**What this task involves**: Please state how many lines in the records below contain the word "will"; the answer should be a number and nothing else.

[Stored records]
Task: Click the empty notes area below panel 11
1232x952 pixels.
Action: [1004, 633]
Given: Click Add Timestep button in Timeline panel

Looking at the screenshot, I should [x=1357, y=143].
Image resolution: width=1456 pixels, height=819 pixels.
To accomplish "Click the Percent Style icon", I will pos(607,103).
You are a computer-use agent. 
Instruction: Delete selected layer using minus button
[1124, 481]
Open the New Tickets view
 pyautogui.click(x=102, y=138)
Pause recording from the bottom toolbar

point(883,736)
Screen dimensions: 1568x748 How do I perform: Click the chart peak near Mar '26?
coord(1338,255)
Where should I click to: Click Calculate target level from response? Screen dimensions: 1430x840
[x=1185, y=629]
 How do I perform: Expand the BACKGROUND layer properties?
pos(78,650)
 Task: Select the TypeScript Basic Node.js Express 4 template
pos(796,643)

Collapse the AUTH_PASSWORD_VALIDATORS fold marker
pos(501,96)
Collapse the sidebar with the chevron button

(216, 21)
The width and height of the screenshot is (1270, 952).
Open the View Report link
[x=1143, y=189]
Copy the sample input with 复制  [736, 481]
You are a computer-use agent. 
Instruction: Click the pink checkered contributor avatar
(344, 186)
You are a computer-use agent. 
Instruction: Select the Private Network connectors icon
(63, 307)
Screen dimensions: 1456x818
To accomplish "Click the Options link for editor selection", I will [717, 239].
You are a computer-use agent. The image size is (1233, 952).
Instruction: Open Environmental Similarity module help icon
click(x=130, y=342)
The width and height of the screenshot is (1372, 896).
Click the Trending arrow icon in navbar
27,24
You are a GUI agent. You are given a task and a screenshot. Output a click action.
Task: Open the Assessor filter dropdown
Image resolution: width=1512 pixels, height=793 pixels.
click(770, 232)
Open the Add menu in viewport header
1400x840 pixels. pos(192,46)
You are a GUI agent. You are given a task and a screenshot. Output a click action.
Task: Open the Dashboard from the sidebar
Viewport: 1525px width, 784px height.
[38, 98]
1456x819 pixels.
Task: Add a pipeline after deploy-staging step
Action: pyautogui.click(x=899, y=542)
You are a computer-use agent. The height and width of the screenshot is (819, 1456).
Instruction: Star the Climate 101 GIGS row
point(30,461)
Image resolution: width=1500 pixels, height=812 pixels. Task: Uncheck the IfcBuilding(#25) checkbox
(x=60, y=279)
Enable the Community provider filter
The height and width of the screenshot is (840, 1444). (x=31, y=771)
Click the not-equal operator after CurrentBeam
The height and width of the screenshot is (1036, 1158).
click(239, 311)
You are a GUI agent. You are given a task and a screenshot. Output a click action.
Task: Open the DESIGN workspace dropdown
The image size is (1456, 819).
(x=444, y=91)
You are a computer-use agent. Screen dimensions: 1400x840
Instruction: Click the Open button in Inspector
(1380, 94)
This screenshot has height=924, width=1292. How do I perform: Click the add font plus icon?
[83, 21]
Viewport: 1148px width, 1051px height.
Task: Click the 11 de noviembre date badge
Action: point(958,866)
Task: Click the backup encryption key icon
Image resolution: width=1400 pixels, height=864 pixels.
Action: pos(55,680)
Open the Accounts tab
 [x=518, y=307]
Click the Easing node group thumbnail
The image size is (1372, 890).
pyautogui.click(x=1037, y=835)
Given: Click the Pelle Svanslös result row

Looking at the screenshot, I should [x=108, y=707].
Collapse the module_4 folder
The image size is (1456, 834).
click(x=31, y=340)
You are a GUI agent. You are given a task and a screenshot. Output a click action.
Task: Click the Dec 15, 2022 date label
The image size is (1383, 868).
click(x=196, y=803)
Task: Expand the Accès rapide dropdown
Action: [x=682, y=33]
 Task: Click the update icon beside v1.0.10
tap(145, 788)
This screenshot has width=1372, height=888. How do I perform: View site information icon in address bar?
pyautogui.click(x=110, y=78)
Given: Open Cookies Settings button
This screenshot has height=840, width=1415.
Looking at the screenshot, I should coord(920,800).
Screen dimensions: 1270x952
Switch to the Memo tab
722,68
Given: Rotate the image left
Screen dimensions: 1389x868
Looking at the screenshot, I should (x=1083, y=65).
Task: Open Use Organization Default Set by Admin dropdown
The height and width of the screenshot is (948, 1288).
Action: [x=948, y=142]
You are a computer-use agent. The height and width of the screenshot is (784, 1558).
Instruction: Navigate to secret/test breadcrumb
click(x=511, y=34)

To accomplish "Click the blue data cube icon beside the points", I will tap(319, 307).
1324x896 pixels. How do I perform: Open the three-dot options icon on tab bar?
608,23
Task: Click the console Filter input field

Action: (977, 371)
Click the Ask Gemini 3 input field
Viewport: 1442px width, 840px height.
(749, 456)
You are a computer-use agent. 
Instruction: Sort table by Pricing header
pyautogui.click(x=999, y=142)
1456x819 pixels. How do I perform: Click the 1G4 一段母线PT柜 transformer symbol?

**Exercise answer**: 3